New York -- While the "holy grail" of advertising, addressable television, may be years off from becoming mainstream, it seems 2011 is going to be the year of the interactive ad.
That was the consensus among panelists of "Driving Next-Gen TV As to Critical Mass: How Big and How Soon?," part of the Advanced Advertising 3.0 event presented by B&C and Multichannel News Tuesday.
While addressable ads may be the ultimate goal, interactive ads are the easier play for the industry right now. "One doesn't replace the other," said Andrew Ward, group vice president, Spotlight integrated media sales, Comcast Spotlight. "But from a technology standpoint, interactivity is significantly lower-hanging fruit."
Propping up interactivity, Kathy Timko, COO of Canoe Ventures, pointed to early data that shows brand recall and purchase intent increase 40% through interactive ads, even if the user doesn't click on anything. "Not that addressable isn't the Holy Grail, but interactivity is here, we should see if we can leverage that to an additional $10 billion," she said.
And the benefit is not just for marketers but for programmers, too, one panelist added. "A big focus for us is to do everything we can to bring programmers into the fold," Peter Low, president and CEO, Ensequence. "Interactive is not just an advertising play, it's a programming play."
But don't expect interactive ads to become the norm on broadcast television anytime soon.
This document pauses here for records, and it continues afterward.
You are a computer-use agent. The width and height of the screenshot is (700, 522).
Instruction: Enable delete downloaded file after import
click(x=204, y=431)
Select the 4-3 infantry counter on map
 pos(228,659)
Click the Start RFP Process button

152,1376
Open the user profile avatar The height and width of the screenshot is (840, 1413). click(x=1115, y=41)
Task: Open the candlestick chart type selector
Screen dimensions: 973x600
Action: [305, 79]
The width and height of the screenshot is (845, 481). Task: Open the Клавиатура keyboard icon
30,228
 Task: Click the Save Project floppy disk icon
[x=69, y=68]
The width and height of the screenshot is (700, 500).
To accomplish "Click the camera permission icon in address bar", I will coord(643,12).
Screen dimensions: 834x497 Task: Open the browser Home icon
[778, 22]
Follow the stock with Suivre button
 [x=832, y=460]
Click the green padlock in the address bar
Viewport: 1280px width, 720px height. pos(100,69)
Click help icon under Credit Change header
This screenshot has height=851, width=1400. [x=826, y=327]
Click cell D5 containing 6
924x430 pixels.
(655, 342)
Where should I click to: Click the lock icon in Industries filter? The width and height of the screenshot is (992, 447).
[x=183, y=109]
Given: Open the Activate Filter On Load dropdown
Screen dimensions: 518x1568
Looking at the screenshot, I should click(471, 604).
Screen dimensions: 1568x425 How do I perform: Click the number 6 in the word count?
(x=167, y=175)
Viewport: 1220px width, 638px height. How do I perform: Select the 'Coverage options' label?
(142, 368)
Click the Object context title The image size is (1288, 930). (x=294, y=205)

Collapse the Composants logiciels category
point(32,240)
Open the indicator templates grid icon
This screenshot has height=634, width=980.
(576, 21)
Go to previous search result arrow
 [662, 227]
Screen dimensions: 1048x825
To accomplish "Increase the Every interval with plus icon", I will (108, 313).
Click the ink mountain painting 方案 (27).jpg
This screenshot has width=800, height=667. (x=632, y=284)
Implementing interactivity on broadcast is more difficult than on cable because of the need integrate to two different systems, those of both national and local broadcast, pointed out Joan Gillman, EVP/president of media sales, Time Warner Cable.
Addressable advertising, while it offers the promise of a ROI that targets actual people, not just the shows they watch, brings its own set of unique challenges to implementation.
"It's an intensely complex problem," said Aaron McNally, manager, TV ads, Google. "When you start targeting spots, you're talking about billions of spots that need to be managed by a system," which means a lot of data and a lot of advertisers. "It's pretty astounding," he added.
And while every year seems to be touted as the year for change in the advertising industry, all the panelists seemed convinced that 2011 would be a year of momentum and change.
"The future of TV advertising could become clear in the next year or so," said Jason Malamud, GM, FiOS advertising, Verizon Communications, as cable MSOs aggressively pursue interactivity-enhanced ads and satellite providers go after addressability.